Count the lines in the rows below that contain the word "Download", and reply with the number only.

## Start Items

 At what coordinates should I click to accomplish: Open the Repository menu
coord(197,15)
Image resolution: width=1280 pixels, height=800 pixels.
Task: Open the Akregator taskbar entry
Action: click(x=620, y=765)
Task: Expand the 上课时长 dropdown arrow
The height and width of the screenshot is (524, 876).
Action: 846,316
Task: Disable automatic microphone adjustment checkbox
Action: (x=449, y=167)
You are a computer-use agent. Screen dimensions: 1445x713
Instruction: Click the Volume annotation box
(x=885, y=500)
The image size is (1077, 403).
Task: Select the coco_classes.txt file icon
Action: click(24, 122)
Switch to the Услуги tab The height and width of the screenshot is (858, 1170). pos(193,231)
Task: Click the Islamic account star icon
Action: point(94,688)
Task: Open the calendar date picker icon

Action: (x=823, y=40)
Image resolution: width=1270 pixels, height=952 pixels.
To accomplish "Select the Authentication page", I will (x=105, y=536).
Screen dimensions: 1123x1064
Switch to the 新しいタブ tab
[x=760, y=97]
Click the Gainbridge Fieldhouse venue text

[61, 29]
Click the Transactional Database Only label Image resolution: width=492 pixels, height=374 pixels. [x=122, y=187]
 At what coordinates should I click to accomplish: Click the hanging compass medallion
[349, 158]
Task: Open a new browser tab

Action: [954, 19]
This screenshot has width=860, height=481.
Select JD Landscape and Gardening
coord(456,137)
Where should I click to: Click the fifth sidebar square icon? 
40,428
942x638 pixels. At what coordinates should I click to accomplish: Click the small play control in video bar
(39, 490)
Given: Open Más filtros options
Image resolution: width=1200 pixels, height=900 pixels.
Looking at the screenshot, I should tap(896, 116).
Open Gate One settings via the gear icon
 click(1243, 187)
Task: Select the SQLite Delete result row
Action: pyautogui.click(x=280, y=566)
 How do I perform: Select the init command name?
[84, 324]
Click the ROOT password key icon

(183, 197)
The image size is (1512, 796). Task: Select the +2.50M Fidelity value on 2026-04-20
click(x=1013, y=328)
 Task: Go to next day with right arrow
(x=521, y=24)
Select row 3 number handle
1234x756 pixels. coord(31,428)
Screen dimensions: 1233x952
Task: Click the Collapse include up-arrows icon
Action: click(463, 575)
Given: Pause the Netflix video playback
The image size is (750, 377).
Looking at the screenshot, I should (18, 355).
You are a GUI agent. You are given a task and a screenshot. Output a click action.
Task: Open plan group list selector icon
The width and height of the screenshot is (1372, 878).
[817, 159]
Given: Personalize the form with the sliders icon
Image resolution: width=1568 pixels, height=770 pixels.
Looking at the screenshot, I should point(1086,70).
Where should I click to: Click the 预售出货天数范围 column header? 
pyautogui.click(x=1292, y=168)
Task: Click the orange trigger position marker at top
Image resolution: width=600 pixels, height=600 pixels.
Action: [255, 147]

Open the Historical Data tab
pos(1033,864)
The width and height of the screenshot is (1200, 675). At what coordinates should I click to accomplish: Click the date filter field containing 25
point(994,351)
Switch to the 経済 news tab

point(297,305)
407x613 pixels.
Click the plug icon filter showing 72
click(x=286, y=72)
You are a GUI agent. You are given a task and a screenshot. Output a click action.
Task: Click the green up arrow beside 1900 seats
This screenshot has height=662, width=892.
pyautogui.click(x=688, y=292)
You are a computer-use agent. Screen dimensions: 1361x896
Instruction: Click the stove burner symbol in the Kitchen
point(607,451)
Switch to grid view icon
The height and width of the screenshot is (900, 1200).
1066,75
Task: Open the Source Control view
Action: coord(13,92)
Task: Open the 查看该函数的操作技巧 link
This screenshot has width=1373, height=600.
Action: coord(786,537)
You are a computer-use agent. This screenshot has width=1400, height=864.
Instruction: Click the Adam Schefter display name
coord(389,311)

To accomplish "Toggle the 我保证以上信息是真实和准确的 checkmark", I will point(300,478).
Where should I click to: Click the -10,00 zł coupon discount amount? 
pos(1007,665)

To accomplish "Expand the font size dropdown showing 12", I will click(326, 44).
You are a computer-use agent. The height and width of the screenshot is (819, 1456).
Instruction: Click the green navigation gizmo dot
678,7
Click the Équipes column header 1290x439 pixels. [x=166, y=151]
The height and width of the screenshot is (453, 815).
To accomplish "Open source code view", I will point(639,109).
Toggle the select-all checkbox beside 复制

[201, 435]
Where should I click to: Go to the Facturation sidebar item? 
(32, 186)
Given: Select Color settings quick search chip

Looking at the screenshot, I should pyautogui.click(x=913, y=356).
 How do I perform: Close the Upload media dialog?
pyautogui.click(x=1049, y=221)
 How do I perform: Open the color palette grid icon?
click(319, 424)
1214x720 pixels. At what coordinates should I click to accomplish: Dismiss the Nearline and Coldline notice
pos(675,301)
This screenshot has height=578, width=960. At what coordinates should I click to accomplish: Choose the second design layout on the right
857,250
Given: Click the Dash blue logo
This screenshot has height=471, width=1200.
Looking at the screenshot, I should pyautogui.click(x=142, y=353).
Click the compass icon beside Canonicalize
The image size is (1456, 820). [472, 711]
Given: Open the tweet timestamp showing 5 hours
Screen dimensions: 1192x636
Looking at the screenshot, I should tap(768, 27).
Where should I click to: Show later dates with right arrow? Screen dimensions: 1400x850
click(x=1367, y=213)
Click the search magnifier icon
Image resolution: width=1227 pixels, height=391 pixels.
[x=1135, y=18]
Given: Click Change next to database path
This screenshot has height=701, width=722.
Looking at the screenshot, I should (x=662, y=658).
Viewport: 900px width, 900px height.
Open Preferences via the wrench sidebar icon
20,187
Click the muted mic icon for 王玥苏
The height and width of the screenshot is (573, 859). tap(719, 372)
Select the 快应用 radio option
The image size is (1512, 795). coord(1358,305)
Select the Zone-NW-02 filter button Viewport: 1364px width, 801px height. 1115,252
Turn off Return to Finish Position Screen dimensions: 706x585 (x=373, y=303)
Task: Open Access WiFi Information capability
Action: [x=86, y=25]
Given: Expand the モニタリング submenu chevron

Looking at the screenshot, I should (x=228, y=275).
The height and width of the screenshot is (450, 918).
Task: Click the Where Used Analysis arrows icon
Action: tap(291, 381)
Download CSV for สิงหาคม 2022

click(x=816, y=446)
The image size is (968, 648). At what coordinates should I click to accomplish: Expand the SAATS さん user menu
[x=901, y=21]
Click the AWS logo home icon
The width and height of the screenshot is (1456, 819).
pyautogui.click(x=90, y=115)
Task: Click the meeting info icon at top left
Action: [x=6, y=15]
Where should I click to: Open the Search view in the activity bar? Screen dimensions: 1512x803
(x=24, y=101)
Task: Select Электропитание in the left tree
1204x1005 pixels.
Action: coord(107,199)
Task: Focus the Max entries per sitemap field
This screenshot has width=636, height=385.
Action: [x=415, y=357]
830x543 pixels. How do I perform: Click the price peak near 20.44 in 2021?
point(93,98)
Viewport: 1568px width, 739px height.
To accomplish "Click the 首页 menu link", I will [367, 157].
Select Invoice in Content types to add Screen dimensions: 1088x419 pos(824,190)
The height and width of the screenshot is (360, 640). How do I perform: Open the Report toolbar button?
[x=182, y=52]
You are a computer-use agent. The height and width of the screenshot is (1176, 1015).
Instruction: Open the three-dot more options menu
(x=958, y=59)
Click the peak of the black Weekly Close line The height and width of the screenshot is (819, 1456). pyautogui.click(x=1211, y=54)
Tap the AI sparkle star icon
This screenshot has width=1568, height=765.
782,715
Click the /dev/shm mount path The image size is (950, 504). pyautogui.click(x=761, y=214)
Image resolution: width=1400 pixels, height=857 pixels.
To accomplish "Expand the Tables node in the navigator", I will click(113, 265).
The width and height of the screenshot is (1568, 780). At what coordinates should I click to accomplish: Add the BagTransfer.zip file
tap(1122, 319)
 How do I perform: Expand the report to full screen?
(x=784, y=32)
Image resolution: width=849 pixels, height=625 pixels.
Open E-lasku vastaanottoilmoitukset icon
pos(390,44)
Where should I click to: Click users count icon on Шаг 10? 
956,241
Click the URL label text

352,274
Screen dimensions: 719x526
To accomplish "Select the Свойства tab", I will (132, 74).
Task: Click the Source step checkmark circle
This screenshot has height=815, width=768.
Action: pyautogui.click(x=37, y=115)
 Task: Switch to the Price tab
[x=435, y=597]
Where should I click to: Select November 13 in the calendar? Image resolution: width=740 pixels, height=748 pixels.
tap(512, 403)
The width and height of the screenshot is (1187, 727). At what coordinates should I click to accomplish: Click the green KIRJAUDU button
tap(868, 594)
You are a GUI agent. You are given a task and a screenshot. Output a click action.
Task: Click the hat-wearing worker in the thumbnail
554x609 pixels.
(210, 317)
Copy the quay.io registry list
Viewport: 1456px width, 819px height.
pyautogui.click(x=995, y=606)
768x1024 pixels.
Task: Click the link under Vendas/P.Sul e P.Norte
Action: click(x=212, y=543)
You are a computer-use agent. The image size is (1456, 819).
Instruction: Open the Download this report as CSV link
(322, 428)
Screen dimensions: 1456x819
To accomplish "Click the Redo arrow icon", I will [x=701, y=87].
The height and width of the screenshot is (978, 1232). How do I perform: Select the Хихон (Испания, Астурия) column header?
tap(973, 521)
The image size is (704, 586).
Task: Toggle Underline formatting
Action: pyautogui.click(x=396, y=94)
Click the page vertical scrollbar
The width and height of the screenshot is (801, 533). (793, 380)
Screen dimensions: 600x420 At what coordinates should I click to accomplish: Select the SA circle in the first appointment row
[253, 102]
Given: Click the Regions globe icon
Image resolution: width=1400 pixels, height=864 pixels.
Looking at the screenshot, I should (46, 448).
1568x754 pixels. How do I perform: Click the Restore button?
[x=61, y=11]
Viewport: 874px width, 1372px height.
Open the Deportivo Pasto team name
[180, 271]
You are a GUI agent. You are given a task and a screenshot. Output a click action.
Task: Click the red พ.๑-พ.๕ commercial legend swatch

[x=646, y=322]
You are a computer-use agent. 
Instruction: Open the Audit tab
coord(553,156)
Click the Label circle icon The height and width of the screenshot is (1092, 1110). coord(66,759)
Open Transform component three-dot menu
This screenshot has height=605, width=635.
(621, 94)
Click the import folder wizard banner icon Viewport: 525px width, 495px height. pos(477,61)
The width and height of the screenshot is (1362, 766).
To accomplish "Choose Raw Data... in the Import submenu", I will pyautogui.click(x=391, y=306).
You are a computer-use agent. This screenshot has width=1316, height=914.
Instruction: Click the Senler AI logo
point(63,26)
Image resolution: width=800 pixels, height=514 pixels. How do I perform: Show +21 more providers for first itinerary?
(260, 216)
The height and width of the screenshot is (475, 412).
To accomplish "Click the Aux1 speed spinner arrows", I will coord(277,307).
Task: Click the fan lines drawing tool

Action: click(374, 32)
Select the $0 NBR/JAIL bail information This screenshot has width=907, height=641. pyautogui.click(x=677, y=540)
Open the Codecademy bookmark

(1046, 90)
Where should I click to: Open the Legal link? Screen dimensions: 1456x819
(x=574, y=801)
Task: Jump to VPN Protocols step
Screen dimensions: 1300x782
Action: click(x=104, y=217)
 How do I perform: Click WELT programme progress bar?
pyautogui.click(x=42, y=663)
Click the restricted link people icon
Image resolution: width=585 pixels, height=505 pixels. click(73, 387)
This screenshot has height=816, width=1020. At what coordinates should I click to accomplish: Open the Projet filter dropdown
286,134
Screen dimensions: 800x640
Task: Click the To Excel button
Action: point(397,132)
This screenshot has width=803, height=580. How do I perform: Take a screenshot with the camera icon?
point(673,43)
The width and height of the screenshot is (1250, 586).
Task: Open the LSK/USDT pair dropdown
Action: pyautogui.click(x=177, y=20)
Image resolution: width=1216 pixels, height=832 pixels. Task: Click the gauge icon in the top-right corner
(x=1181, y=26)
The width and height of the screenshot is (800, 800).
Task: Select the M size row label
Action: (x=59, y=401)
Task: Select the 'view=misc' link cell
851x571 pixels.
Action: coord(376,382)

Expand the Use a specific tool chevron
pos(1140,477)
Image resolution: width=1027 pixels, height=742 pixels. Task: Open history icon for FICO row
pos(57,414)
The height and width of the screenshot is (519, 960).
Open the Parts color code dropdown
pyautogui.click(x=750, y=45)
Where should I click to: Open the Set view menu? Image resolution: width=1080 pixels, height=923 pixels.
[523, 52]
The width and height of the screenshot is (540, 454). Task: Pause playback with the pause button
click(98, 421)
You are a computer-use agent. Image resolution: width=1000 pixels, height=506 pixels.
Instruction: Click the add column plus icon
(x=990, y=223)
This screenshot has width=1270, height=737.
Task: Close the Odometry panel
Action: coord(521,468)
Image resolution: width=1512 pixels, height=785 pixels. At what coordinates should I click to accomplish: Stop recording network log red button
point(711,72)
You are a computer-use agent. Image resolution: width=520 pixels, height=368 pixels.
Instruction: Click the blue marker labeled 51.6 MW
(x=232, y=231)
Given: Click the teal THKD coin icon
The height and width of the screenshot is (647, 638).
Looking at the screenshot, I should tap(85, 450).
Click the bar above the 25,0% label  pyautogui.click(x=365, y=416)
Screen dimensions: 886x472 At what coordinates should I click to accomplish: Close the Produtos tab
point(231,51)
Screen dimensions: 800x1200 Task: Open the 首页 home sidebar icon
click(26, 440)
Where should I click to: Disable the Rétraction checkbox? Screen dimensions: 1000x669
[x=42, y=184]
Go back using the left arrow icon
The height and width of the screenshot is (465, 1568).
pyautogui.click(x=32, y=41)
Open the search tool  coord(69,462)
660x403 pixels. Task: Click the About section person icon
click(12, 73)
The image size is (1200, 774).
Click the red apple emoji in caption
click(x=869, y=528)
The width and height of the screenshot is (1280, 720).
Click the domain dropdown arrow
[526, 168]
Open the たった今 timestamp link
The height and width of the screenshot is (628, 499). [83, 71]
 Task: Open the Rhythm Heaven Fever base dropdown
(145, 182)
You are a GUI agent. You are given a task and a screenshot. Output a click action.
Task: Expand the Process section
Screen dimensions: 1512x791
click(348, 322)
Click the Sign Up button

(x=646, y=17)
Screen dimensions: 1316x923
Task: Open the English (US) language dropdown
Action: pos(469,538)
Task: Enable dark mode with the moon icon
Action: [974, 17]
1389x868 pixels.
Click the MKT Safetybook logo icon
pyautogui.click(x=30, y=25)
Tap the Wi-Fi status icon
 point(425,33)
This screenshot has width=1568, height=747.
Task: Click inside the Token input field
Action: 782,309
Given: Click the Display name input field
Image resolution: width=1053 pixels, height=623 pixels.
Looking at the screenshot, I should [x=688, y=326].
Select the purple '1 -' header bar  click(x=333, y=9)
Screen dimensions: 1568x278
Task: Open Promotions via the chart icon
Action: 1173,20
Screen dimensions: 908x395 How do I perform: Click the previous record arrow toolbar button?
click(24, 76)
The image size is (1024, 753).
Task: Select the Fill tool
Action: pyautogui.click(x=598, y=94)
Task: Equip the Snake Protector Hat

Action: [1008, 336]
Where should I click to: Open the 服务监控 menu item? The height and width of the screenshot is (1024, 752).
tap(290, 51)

## End Items

* [Reply]:
2